While the revised criteria may create short-term challenges for smaller players, it could also open doors for mergers, joint ventures, and collaborations. Companies that fail to qualify individually might partner with stronger entities to remain part of the ecosystem. Additionally, these changes could incentivize developers to strengthen (NHAI’s) their financial health, improve operational efficiency, and diversify funding sources. In the long run, such reforms are expected to professionalize the sector and align India’s road infrastructure development with global best practices.
The revised bidding criteria for HAM projects mark a critical shift in India’s road development strategy. With CRISIL highlighting that one in four existing developers may be affected, the industry stands at a crossroads. The new framework is designed to bring stability, credibility, and efficiency, but it also risks side-lining smaller yet capable players. How developers adapt—whether through partnerships, financial restructuring, or business model innovation will determine their future role in the sector. As India moves forward with its ambitious infrastructure vision, striking a balance between inclusivity and financial robustness will be key to sustainable growth.
Q1. What did CRISIL highlight about HAM road developers?
CRISIL noted that revised bidding criteria may affect nearly 25% of existing developers.
Q2. Why are the new bidding criteria significant?

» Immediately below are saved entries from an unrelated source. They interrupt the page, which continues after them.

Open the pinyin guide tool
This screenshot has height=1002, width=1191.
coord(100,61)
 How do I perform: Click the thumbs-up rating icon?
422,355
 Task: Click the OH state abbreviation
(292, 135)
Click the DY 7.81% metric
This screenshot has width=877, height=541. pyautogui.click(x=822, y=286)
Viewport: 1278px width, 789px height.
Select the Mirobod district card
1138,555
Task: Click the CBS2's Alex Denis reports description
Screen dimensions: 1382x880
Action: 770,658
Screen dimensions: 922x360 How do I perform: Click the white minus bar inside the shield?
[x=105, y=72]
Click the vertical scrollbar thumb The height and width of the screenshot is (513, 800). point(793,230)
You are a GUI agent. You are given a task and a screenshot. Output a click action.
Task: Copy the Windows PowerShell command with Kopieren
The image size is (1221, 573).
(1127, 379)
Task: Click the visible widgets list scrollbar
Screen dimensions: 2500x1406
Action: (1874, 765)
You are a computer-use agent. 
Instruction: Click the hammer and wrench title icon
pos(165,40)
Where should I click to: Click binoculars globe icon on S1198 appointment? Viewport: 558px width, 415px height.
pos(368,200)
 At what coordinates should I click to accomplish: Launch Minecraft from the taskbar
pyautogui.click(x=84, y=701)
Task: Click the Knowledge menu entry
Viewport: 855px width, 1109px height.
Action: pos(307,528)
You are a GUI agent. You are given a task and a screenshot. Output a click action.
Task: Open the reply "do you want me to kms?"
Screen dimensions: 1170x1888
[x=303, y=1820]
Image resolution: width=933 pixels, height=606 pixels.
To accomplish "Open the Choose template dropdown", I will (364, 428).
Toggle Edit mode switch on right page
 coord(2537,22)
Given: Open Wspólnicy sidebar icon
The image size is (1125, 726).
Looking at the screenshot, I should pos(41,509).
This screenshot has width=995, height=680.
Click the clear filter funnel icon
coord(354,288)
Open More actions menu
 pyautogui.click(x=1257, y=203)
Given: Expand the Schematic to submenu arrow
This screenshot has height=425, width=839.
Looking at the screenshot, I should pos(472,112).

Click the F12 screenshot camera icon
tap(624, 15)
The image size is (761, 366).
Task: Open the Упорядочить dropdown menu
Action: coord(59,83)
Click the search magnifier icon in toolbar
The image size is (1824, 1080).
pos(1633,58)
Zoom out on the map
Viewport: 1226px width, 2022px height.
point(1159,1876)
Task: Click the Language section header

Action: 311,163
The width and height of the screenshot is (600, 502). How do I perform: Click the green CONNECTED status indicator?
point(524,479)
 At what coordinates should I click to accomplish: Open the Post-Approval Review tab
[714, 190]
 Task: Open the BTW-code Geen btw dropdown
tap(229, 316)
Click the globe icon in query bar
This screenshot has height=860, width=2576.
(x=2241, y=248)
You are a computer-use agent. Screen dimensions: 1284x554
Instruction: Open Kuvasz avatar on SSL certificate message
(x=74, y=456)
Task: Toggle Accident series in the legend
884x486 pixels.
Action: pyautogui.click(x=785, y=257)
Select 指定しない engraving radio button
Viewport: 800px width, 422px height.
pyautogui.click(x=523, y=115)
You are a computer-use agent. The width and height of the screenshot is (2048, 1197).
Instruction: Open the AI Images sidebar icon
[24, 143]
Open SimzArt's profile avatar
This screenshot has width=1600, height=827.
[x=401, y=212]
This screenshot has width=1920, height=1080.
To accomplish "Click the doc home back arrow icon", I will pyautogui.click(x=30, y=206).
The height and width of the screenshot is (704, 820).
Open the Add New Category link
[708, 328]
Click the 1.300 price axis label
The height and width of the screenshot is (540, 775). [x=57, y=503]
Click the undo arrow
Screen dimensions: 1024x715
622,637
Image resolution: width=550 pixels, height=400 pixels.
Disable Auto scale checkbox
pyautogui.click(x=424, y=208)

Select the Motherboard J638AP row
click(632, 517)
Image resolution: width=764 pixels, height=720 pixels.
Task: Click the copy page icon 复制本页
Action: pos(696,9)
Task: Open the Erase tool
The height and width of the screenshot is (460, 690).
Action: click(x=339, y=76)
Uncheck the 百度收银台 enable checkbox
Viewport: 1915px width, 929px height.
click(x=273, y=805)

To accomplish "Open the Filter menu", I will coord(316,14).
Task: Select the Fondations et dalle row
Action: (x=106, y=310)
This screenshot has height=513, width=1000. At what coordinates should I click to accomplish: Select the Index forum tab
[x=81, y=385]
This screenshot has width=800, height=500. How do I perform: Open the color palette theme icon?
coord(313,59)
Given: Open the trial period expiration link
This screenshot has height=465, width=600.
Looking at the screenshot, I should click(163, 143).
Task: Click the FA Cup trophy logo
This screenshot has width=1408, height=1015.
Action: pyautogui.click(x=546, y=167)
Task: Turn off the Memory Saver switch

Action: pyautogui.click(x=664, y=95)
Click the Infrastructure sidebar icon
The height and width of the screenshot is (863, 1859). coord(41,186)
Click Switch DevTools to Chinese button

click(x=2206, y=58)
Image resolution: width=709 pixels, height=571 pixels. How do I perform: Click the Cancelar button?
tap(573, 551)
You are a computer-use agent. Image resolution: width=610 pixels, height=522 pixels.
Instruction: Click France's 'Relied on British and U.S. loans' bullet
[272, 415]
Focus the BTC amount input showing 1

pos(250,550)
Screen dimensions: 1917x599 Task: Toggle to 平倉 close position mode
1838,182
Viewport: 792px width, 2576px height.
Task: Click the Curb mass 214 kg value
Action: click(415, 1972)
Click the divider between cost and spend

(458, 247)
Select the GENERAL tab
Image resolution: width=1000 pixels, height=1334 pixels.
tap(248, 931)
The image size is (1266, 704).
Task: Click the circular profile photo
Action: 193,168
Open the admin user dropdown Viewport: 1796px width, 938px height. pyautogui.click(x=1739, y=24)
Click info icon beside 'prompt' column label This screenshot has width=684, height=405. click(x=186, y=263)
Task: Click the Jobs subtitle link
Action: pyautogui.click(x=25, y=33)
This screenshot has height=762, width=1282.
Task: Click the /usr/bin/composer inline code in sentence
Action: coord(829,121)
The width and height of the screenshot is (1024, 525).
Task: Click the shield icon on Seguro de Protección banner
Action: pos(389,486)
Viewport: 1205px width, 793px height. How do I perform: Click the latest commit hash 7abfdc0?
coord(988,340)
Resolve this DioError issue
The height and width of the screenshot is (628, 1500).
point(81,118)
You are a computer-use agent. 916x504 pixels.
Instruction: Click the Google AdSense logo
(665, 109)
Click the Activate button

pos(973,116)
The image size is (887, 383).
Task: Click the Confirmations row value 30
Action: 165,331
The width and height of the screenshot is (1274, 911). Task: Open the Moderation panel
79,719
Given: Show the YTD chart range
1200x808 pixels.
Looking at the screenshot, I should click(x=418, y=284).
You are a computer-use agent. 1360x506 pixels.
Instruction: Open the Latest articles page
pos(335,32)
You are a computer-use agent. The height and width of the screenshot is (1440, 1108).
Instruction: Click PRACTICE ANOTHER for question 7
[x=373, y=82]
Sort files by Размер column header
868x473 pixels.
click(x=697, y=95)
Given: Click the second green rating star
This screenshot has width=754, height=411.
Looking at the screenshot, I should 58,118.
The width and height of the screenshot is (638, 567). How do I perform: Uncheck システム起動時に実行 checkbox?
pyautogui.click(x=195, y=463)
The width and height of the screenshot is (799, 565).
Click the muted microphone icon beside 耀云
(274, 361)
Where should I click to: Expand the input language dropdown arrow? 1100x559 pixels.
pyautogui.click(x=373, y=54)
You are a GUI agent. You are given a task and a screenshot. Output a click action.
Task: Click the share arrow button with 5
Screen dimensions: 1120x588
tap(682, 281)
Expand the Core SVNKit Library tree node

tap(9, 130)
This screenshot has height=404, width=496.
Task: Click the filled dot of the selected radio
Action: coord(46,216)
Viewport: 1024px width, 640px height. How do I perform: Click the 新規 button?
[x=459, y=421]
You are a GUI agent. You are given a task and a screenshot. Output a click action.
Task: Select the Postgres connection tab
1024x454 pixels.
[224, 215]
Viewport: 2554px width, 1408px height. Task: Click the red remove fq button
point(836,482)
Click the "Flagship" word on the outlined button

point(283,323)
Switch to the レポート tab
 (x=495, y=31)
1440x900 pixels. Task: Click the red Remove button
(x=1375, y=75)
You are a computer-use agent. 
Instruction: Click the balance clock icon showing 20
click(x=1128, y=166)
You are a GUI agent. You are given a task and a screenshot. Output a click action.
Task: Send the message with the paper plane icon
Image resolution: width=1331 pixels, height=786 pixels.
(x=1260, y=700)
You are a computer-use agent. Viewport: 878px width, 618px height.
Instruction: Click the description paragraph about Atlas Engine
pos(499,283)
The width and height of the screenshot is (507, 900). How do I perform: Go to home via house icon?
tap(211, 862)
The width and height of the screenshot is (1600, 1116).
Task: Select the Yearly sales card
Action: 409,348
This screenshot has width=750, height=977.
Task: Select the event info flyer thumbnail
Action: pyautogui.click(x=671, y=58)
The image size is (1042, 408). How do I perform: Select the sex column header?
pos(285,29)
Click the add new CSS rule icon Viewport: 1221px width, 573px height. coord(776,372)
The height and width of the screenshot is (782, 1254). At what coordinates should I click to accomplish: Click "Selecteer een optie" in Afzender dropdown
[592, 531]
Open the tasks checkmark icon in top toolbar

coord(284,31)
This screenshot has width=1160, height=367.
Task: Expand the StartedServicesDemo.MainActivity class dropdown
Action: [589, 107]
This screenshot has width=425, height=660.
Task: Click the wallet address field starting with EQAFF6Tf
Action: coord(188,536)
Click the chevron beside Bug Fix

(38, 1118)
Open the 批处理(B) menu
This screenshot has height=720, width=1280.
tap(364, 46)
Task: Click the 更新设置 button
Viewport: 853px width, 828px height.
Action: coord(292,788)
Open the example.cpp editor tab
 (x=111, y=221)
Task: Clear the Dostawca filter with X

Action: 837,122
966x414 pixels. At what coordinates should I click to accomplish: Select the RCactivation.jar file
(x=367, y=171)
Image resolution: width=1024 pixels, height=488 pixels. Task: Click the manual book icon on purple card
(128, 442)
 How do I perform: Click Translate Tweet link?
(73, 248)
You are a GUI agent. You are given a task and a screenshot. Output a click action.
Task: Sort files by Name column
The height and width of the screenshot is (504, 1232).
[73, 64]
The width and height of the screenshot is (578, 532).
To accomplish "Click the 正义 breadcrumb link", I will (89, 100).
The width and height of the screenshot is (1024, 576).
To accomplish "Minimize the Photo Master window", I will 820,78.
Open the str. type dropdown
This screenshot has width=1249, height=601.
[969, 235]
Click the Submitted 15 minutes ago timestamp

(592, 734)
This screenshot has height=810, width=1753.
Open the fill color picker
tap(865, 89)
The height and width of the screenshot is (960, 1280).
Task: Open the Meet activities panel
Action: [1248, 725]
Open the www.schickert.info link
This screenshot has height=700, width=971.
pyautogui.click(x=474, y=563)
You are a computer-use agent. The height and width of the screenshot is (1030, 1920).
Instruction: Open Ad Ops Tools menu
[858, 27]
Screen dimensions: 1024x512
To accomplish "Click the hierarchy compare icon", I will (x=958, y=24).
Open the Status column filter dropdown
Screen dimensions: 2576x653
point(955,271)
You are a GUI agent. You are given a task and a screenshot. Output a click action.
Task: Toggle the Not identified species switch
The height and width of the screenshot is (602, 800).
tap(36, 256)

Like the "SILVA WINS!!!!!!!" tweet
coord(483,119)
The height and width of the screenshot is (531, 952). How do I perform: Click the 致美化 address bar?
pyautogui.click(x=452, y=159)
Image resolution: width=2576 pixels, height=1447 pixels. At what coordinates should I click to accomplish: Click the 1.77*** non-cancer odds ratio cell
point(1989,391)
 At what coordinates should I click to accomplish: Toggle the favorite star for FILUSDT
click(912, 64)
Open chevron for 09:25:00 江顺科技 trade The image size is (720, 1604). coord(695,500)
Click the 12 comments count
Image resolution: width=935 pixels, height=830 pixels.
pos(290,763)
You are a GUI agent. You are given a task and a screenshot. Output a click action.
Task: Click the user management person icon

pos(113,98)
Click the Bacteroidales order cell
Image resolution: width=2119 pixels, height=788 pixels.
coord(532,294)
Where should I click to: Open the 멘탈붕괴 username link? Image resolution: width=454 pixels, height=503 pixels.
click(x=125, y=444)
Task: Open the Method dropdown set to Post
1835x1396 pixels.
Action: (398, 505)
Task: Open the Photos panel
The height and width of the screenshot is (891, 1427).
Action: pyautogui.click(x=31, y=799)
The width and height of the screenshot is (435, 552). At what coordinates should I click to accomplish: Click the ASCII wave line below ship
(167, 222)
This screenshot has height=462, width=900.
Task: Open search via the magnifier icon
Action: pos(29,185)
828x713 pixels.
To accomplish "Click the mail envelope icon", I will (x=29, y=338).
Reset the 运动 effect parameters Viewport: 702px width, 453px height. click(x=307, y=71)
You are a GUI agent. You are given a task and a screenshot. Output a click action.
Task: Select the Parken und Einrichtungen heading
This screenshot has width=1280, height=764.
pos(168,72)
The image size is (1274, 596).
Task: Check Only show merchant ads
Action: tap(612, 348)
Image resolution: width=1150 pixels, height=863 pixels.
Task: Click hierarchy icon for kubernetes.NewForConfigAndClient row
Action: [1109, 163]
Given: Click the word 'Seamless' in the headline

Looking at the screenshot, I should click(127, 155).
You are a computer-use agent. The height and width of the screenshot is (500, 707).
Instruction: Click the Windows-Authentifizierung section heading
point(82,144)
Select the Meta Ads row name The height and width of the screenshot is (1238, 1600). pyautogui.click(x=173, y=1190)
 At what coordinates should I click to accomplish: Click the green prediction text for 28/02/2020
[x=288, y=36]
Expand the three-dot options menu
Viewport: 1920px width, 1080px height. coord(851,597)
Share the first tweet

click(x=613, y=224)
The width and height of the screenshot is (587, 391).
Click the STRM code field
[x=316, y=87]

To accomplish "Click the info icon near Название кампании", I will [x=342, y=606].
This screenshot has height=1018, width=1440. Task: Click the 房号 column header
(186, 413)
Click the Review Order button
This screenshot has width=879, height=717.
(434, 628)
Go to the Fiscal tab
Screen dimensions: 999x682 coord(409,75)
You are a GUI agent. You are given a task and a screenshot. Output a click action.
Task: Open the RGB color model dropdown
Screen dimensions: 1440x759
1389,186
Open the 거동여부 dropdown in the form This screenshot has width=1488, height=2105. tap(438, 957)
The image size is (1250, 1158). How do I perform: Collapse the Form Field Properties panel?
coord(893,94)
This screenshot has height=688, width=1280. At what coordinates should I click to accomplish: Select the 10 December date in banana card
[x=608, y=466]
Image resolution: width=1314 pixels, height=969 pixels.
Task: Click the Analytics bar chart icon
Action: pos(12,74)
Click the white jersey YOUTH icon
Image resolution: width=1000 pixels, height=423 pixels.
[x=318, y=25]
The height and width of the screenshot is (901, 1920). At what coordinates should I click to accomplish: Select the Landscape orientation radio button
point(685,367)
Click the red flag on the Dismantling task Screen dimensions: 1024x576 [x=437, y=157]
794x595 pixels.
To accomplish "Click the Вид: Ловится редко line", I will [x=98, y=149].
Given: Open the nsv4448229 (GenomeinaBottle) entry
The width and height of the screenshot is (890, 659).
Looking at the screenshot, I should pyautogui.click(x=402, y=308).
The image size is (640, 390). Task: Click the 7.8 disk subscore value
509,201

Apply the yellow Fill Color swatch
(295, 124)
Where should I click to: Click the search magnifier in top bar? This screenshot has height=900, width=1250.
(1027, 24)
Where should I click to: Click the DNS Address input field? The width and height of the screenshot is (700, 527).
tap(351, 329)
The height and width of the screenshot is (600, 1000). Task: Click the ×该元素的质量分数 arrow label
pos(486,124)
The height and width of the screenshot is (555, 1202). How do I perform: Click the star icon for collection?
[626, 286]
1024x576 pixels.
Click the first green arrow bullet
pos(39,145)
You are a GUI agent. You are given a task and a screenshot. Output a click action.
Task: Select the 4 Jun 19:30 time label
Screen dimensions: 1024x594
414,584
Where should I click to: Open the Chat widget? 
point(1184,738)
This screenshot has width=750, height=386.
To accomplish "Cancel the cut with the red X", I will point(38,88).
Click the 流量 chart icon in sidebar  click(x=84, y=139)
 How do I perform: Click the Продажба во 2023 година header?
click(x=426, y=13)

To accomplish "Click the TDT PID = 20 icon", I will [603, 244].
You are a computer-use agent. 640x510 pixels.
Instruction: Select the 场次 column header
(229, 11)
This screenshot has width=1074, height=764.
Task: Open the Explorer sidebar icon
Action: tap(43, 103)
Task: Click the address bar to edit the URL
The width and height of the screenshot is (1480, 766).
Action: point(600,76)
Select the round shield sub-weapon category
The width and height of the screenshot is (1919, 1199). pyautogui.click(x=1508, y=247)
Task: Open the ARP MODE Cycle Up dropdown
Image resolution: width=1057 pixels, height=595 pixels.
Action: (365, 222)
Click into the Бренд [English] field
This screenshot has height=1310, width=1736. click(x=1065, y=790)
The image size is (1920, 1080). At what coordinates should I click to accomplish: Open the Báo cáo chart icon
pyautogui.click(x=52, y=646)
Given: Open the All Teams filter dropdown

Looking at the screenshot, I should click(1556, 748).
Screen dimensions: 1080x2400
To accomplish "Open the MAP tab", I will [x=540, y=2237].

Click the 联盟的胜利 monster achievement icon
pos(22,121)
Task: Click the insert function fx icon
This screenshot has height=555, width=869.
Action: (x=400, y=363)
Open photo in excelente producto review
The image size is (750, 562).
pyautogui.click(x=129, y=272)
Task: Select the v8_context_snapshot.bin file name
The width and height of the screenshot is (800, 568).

They could alter competition by tightening eligibility and financial requirements.
Q3. How will developers be impacted?
Smaller or financially weaker players may struggle to qualify for new projects.
Q4. What is HAM in road projects?
HAM stands for Hybrid Annuity Model, a PPP framework balancing risk between government and developers.
Q5. What does this mean for future road projects?
Fewer but stronger players may dominate bids, ensuring better financial stability in execution.